A atividade começa pela manhã bem cedo e se prolonga até o final dia, pois “os operadores de motosserras trabalham por diária”, diz Julio Tadeu Moraes, membro da Associação Quilombola.
Em Caracará a principal atividade é a extração madeireira. Mas quem não dispõe de caminhão ou trator pratica a retirada da madeira com a ajuda de carroça, puxada por animais.
A retirada envolve trator, segundo o Sr. Osvaldo, “Utilizam trator tanto para abrir a estrada pro caminhão entrar, quanto pra puxar as toras das madeiras. O trator e o caminhão são de propriedade de Dilécio que tem vários homens trabalhando na retirada da madeira e na serragem.

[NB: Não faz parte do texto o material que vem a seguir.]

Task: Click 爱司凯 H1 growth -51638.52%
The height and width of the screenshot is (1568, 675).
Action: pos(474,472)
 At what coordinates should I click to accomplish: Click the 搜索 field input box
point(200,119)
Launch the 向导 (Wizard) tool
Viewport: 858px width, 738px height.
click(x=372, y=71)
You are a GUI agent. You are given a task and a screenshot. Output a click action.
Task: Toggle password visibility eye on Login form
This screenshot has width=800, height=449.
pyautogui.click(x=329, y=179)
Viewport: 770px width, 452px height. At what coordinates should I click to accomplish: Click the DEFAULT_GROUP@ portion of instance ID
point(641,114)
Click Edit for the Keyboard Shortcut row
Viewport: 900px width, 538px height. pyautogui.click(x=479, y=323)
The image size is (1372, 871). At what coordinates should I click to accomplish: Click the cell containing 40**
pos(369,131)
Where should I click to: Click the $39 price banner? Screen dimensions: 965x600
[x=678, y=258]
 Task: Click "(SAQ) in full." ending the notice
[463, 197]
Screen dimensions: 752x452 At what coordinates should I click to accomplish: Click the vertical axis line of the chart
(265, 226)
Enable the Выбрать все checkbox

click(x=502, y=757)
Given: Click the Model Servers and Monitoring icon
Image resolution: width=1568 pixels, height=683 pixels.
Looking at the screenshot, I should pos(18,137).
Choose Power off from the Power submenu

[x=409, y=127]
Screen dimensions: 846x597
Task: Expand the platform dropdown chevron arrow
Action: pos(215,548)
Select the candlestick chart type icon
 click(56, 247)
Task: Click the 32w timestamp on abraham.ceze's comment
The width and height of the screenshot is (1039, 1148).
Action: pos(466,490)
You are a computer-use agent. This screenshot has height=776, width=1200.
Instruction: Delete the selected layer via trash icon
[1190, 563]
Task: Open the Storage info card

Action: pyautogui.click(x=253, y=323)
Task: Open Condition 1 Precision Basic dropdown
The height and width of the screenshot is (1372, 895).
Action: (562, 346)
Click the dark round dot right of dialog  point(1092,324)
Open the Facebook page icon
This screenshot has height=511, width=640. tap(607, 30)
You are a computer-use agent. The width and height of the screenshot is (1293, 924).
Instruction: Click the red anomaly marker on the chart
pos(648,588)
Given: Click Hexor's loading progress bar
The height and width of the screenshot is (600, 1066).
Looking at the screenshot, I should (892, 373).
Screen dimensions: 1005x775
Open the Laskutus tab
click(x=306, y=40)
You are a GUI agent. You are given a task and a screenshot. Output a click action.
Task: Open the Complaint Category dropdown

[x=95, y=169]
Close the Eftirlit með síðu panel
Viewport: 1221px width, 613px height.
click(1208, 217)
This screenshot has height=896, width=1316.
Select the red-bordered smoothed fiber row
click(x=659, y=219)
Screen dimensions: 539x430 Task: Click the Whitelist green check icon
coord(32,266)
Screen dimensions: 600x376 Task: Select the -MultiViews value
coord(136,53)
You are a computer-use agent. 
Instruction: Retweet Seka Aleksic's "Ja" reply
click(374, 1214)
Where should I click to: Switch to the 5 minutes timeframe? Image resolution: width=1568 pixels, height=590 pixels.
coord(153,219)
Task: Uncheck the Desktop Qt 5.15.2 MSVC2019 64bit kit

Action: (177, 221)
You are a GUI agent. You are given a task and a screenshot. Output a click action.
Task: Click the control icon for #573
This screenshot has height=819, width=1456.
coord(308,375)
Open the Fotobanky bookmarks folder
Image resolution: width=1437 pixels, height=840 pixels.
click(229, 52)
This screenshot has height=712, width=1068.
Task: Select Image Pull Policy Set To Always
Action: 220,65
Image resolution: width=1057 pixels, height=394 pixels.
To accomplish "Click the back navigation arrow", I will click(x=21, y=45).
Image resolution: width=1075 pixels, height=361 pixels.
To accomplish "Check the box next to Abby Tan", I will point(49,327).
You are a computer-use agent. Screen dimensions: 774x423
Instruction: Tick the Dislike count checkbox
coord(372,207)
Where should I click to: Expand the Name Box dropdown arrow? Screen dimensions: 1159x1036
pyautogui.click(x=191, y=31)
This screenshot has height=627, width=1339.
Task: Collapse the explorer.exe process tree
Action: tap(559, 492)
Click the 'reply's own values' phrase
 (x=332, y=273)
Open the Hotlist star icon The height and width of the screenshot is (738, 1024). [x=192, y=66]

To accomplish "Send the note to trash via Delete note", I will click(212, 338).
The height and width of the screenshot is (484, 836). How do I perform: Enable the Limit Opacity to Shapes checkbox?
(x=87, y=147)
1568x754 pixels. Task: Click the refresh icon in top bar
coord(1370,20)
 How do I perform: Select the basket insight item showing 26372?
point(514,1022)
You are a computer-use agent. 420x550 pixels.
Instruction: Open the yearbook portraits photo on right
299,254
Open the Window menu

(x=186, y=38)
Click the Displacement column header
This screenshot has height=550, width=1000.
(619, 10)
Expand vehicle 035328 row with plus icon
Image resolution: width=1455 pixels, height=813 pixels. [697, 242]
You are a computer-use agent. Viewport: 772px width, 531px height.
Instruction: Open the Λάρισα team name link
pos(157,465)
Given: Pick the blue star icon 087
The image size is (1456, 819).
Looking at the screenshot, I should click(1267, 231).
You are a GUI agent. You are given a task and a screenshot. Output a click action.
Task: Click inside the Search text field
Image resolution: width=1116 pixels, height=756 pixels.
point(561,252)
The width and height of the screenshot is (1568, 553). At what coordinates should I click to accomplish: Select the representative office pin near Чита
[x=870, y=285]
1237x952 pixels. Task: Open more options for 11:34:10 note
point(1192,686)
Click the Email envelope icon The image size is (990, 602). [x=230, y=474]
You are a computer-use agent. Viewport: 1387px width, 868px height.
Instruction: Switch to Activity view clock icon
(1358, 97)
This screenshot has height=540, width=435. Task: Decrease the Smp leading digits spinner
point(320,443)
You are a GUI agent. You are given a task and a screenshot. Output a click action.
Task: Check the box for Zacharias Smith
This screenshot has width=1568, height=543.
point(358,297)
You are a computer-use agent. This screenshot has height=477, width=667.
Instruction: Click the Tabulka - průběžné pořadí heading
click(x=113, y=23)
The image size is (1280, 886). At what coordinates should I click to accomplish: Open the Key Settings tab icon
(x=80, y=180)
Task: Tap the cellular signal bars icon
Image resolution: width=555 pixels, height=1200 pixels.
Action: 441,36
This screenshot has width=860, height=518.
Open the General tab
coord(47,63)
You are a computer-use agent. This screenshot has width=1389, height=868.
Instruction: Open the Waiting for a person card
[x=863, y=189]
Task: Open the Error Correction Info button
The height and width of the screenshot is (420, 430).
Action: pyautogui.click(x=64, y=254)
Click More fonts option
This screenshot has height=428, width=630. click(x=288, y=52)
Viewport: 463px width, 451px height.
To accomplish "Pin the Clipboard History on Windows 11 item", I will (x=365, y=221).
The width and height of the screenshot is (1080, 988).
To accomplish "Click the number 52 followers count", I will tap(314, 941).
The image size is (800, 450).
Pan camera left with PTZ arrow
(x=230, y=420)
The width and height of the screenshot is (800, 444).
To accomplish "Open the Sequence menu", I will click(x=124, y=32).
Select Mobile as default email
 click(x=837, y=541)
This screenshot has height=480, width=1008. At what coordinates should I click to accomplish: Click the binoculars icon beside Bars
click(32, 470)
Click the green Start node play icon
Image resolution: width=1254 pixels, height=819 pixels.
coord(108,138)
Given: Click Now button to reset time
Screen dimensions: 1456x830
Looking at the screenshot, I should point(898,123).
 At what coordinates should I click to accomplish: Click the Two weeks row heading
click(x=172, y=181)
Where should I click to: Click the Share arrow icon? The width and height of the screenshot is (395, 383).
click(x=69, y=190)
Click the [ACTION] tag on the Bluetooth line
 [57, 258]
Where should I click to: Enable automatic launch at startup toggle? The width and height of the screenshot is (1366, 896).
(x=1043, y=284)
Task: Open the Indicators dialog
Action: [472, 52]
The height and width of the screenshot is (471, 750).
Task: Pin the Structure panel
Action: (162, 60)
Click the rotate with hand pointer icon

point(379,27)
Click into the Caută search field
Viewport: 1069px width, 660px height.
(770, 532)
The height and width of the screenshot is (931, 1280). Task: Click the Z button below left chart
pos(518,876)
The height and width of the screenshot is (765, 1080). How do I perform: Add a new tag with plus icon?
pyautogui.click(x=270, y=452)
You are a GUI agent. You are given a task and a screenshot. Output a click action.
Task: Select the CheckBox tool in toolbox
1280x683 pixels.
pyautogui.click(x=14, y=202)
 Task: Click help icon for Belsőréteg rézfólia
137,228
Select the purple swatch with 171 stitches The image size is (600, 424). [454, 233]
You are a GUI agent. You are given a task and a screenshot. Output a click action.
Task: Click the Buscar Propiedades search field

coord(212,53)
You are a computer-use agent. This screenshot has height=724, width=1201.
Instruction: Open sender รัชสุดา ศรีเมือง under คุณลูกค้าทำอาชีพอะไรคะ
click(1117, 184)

Osvaldo informa que os outros que não tem caminhão ou trator, tira por conta própria e utiliza o boi pra puxar a madeira, como o Carlito e o Dedeco, que é o operador da motosserra.
A madeira retirada por moradores de Caracará pode representar carregamento para cinco ou mais caminhões que saem da fronteira entre cabeceira do rio Gurupá e igarapé Aracaju. Em noites de luar os trabalhadores continuam a trabalhar. Somente páram na época de chuva, pois o ramal não permite o transito dos caminhões.
Na foto, abaixo, mostra-se o ramal no mês de dezembro quando se constatou a intensificação do transito de caminhões carregando areia e madeira. A estrada está coberta de areia para evitar o deslizamento dos veículos.
Inflexões derradeiras
O corte e a exploração ilegal de madeira por parte de homens de Caracará e de Cachoeira do Arari, a serviço de donos de caminhão estão penetrando na fronteira do território quilombola situado entre os rios Arari e Gurupá, destruindo reservas de espécies madeireiras que os quilombolas têm preservado.
A exploração ilegal de areia está destruindo as cabeceiras do rio Gurupá e do igarapé Aracaju. Ainda, na terra sem a cobertura vegetal aumenta a erosão, acelerada pela lixiviação do terreno. Ainda a areia está se depositando no fundo do rio e do igarapé.
Com a destruição do igarapé Aracaju e do rio Gurupá perdem-se recursos naturais que são a fonte de alimentação de aproximadamente 800 pessoas que moram no entorno dessa bacia e dependem da pesca, dos frutos, das palmeiras.
O mais grave é que é destes rios que a populaçao retira a água para uso doméstico e por onde circulam.
Reivindicações
A ARQUIG dirige-se às autoridades dos órgãos públicos estaduais e federais abaixo mencionados:
Instituto Brasileiro do Meio Ambiente (IBAMA)
Secretaria de Estado do Meio Ambiente (SEMA)
Instituto de Colonização e Reforma Agrária (INCRA)
Ministério Público Federal - MPF
Ouvidoria Agrária do Estado do Pará
Fundação Cultural Palmares
Ministério do Meio Ambiente
Para exigir medidas para interromper essa destruição do meio ambiente. Trata-se de uma destruição premeditada, pois em diversas oportunidades a ARQUIG tem solicitado que essa exploração da madeira e da areia seja detida.
A ARQUIG reinvidica que as autoridades a quem compete velar pelo bem-estar dos cidadãos, pela proteção do meio ambiente tomem medidas definitivas para interromper esse desastre ecológico.
Eliana Teles-historiadora e pesquisadora/UFPA.